#### Provided material:
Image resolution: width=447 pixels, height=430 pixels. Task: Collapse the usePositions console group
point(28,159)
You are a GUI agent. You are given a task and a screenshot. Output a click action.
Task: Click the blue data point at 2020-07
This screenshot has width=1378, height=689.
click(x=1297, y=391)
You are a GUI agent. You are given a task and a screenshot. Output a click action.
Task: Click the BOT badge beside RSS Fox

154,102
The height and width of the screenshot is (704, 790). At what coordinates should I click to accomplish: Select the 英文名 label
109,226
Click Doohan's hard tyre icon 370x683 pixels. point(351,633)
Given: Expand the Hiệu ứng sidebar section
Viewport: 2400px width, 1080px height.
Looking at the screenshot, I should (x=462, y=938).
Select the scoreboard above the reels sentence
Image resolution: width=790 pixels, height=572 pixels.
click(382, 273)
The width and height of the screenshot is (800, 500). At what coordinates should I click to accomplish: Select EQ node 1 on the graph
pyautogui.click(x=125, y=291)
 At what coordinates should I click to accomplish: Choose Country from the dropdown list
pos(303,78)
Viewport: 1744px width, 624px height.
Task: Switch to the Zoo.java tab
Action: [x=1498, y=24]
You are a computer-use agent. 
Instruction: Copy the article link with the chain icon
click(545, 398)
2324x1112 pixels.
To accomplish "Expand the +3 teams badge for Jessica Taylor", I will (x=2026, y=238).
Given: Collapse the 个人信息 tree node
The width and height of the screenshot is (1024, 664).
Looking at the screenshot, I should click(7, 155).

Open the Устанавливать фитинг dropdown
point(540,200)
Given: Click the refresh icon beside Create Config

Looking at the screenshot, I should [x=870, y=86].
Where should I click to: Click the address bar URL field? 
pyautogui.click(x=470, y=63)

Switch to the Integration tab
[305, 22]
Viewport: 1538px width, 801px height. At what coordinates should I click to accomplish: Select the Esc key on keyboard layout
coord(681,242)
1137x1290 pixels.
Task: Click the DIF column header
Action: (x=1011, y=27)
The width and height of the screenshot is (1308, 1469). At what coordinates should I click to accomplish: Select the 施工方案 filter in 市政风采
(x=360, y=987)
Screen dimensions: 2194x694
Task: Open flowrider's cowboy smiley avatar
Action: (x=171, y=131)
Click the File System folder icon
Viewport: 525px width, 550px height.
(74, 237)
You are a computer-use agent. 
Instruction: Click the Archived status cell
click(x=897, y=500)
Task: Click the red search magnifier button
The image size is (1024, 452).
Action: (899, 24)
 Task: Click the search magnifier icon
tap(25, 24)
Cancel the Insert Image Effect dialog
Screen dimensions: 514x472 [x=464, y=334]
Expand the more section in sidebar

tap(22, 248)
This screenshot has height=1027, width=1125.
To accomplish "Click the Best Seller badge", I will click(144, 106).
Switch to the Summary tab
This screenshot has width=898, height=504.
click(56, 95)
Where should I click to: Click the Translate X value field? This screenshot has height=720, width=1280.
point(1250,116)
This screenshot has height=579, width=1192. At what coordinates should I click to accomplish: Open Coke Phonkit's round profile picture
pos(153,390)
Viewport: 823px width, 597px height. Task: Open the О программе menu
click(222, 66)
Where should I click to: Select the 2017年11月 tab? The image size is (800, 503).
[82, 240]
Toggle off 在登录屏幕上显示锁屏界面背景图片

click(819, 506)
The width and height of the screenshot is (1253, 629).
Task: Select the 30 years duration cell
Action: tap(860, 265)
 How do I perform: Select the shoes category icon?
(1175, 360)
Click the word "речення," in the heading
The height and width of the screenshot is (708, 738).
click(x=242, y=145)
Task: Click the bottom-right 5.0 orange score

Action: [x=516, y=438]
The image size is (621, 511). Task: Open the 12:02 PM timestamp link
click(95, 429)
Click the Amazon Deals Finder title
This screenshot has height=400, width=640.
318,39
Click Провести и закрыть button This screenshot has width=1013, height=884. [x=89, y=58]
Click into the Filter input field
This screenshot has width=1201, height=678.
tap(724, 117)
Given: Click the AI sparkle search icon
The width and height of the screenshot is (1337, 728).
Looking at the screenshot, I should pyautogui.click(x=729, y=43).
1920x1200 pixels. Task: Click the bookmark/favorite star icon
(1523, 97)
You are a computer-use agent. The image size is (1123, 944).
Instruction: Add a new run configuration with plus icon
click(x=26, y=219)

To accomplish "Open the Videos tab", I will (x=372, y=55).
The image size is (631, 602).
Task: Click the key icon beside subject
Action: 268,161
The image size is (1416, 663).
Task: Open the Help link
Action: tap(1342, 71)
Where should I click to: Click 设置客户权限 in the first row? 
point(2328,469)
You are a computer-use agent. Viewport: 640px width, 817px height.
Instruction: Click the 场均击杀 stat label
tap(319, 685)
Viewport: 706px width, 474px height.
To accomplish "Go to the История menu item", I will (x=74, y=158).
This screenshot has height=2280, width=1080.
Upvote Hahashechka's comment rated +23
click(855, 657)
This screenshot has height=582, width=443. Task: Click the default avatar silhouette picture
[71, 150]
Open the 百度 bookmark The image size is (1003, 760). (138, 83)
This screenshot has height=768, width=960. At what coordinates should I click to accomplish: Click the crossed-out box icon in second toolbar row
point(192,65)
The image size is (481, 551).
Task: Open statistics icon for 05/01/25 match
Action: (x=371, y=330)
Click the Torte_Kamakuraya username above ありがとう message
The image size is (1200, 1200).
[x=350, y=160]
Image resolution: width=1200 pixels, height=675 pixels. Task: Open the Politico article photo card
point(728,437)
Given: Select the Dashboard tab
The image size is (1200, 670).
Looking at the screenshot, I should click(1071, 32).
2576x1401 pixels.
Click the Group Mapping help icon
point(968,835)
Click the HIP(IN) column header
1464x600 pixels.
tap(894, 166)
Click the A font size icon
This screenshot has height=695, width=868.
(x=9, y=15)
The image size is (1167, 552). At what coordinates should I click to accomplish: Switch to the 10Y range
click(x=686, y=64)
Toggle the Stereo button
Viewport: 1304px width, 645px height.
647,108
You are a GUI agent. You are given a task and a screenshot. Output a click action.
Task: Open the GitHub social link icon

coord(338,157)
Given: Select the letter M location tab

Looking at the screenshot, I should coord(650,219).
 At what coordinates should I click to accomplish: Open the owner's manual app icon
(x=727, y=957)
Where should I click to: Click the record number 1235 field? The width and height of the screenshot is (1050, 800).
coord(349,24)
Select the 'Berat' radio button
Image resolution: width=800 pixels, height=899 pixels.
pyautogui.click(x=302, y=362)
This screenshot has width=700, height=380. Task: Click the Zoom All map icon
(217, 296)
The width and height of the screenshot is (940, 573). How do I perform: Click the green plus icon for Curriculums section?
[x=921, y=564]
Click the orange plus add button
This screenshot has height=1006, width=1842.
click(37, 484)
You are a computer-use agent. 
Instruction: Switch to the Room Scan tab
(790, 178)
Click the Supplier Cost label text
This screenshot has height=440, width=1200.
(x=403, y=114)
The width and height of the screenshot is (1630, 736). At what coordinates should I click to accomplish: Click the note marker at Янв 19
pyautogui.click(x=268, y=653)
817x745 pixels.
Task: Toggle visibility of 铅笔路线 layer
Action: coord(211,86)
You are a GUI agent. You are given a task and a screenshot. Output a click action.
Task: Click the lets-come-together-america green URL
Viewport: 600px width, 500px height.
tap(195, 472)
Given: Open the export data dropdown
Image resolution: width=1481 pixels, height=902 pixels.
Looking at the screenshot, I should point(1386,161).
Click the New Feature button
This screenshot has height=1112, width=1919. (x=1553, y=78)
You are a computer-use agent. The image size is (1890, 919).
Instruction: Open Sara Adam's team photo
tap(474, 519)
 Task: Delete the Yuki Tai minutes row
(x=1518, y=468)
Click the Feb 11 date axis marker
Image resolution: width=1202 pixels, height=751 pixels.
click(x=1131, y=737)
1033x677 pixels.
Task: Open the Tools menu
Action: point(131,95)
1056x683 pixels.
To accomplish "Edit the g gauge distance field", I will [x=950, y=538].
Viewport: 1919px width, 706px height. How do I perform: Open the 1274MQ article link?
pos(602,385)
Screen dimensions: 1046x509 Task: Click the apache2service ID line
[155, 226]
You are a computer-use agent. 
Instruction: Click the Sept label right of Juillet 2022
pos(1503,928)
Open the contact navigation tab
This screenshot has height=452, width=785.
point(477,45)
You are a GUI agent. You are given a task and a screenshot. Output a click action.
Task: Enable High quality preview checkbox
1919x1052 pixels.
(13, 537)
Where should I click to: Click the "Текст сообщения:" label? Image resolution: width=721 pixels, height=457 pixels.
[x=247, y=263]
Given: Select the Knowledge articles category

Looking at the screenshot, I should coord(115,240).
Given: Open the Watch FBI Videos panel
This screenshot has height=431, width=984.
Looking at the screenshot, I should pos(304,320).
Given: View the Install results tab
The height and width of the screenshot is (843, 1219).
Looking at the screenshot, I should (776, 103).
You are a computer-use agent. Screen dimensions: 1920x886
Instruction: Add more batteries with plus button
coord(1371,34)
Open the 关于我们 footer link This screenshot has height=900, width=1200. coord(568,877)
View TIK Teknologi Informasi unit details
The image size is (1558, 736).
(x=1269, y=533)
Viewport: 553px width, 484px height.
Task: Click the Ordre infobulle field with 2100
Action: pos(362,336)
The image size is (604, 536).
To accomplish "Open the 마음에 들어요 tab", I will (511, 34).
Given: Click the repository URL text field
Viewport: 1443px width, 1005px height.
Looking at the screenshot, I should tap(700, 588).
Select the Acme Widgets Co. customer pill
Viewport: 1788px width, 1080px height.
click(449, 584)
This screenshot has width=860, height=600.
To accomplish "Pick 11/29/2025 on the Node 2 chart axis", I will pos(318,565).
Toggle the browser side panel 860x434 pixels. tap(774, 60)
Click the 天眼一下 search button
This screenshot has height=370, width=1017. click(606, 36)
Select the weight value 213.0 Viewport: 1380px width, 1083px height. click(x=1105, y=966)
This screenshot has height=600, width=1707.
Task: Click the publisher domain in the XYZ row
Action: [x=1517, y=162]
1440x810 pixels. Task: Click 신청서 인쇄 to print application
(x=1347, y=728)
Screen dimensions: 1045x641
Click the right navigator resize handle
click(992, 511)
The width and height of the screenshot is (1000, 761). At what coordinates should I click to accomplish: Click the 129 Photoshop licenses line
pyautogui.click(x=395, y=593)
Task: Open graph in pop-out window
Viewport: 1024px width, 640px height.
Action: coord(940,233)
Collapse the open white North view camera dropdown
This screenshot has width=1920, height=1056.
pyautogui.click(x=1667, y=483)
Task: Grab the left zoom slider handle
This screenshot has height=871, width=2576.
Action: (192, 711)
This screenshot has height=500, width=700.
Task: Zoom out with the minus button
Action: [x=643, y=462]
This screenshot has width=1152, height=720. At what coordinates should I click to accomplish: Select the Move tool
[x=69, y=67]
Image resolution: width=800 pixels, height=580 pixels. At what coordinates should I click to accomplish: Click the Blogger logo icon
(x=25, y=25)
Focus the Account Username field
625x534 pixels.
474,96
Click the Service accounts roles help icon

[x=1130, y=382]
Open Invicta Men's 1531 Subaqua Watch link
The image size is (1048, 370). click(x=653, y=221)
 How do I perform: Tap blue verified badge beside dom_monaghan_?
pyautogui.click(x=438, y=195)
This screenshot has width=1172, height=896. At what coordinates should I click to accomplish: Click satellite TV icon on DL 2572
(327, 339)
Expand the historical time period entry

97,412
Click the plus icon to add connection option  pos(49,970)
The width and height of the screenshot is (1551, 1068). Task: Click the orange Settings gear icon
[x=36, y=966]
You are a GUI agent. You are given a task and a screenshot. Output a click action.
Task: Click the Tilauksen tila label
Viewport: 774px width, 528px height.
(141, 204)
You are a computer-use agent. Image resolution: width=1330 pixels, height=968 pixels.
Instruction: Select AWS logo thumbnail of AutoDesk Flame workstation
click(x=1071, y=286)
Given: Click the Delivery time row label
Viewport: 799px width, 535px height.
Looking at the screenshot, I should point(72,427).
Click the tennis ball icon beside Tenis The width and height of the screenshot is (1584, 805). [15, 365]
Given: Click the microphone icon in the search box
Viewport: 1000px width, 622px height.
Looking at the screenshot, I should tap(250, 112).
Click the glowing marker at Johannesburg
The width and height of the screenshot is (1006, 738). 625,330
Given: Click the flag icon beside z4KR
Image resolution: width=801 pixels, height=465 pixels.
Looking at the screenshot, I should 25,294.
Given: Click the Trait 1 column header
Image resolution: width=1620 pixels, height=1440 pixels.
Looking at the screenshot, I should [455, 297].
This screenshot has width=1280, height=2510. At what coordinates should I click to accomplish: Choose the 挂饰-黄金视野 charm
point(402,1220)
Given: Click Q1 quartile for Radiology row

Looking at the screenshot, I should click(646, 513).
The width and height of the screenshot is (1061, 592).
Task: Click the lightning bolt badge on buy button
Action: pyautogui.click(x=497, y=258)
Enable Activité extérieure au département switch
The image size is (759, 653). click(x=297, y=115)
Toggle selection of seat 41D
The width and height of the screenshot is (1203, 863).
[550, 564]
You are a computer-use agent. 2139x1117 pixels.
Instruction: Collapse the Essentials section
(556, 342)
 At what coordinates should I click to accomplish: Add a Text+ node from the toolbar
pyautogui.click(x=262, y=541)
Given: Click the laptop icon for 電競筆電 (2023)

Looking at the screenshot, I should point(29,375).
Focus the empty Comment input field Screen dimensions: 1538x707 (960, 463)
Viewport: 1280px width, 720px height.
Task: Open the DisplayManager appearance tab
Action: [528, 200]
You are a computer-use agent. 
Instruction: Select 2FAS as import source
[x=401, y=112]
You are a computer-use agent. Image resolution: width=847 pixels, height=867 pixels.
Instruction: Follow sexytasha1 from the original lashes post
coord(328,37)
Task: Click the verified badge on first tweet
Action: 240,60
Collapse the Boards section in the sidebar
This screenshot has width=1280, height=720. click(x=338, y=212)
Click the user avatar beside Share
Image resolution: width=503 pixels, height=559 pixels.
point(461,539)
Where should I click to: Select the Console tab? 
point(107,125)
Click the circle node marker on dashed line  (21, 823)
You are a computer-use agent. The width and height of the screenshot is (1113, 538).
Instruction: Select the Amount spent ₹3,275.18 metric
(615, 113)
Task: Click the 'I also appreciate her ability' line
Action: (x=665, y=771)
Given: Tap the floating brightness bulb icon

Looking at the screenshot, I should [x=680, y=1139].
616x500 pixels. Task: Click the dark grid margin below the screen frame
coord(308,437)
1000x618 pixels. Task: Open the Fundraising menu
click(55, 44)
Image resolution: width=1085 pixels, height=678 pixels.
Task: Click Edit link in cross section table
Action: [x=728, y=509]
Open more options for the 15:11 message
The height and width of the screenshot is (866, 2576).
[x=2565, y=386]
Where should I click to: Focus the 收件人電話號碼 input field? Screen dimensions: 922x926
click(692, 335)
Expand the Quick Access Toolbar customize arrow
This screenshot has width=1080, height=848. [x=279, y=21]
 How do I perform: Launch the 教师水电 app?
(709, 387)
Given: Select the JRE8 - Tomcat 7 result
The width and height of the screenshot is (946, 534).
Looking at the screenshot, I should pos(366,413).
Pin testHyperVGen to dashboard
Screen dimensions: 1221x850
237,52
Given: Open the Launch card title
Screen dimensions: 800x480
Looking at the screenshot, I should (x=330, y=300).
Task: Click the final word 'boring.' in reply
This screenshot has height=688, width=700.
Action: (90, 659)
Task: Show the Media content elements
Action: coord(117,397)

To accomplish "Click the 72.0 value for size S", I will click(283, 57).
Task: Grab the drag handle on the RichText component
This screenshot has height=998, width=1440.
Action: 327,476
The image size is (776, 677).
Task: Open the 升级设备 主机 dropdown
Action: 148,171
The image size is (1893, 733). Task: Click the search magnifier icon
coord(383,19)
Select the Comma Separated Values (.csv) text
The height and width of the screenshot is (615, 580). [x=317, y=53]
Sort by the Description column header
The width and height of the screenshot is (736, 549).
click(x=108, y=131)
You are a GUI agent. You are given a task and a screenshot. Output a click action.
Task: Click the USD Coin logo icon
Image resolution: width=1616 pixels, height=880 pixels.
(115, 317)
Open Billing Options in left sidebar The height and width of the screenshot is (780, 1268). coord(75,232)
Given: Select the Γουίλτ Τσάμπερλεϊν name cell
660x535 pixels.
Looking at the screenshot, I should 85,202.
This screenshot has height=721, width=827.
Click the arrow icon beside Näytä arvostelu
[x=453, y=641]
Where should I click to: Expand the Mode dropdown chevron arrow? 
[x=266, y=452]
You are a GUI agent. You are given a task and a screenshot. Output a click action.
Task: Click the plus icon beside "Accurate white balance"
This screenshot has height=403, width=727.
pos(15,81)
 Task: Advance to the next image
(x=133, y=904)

#### Exercise goal:
With the line holding "1440x810 pixels. Task: Click" as the first and the line holding "Focus the Account Username field" as the last, please transcribe exactly the lines of the material above in that range and nothing else.

#### Exercise response:
1440x810 pixels. Task: Click 신청서 인쇄 to print application
(x=1347, y=728)
Screen dimensions: 1045x641
Click the right navigator resize handle
click(992, 511)
The width and height of the screenshot is (1000, 761). At what coordinates should I click to accomplish: Click the 129 Photoshop licenses line
pyautogui.click(x=395, y=593)
Task: Open graph in pop-out window
Viewport: 1024px width, 640px height.
Action: coord(940,233)
Collapse the open white North view camera dropdown
This screenshot has width=1920, height=1056.
pyautogui.click(x=1667, y=483)
Task: Grab the left zoom slider handle
This screenshot has height=871, width=2576.
Action: (192, 711)
This screenshot has height=500, width=700.
Task: Zoom out with the minus button
Action: [x=643, y=462]
This screenshot has width=1152, height=720. At what coordinates should I click to accomplish: Select the Move tool
[x=69, y=67]
Image resolution: width=800 pixels, height=580 pixels. At what coordinates should I click to accomplish: Click the Blogger logo icon
(x=25, y=25)
Focus the Account Username field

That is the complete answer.